The audit was conducted by AllSides, an organization dedicated to balanced news coverage, and looked at a total of 522 news articles between August 5 and August 7 for the following terms:
- Connor Betts
- Dayton
- El Paso
- Guns
- Ohio
- Patrick Crusius
- Shooting
- Texas
- Trump
- Walmart
The audit focused on stories which appeared in the “Top Stories” section of Google’s results and looked at how often different news outlets were featured in this section.
The audit also found that just 4% of these 522 stories came from right-leaning news outlets, with 70% coming from left-leaning outlets and the rest coming from centrist outlets or outlets that have not yet been rated by AllSides.
AllSides says that it did review 70 right-leaning news sources during these three days and found that most of them covered the shootings. However only three right-leaning news sources – Fox News, National Review, and The Washington Examiner – appeared in Google’s “Top Stories” during this audit.
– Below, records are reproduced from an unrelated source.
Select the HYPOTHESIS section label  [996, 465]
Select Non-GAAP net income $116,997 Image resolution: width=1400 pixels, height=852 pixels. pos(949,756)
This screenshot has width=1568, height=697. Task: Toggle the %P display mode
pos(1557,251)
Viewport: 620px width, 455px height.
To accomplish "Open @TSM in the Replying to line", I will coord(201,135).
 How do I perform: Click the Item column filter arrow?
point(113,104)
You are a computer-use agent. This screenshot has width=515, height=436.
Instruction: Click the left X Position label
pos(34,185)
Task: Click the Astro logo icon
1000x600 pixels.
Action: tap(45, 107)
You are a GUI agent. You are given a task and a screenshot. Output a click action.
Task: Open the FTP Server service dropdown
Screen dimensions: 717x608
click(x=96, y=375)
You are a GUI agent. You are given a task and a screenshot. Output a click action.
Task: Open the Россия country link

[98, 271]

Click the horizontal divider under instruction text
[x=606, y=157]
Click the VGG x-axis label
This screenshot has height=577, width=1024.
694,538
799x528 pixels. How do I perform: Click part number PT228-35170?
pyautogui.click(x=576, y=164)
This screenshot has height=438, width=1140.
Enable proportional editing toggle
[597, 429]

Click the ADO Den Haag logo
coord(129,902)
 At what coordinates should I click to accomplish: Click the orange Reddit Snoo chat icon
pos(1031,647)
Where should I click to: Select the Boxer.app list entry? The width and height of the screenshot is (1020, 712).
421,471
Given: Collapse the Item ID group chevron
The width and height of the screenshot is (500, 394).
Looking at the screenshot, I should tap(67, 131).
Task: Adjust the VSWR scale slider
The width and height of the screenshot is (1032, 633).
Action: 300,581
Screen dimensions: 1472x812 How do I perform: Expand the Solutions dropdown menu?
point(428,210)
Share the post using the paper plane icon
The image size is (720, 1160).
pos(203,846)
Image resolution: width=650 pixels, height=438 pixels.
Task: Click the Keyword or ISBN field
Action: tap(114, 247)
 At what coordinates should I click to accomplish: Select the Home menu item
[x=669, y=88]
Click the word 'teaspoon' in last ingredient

The results of this audit corroborate several other statements from Google executives highlighting CNN’s favorable treatment in Google results.
Most recently, Google-owned YouTube’s chief product officer proposed “positive discrimination” of “authoritative sources” like CNN. Before this, a Google executive said that Google shows CNN for 20% of searches for “Donald Trump.”
And Google isn’t the only tech giant showing its support of CNN. Facebook recently funded a new CNN news show for its platform.
The support of big tech companies also isn’t the only way CNN has controlled the online narrative during major, newsworthy events. When the most recent 2020 Democratic debates took place, CNN used mass copyright claims to demonetize or remove political commentary videos featuring footage from the debates.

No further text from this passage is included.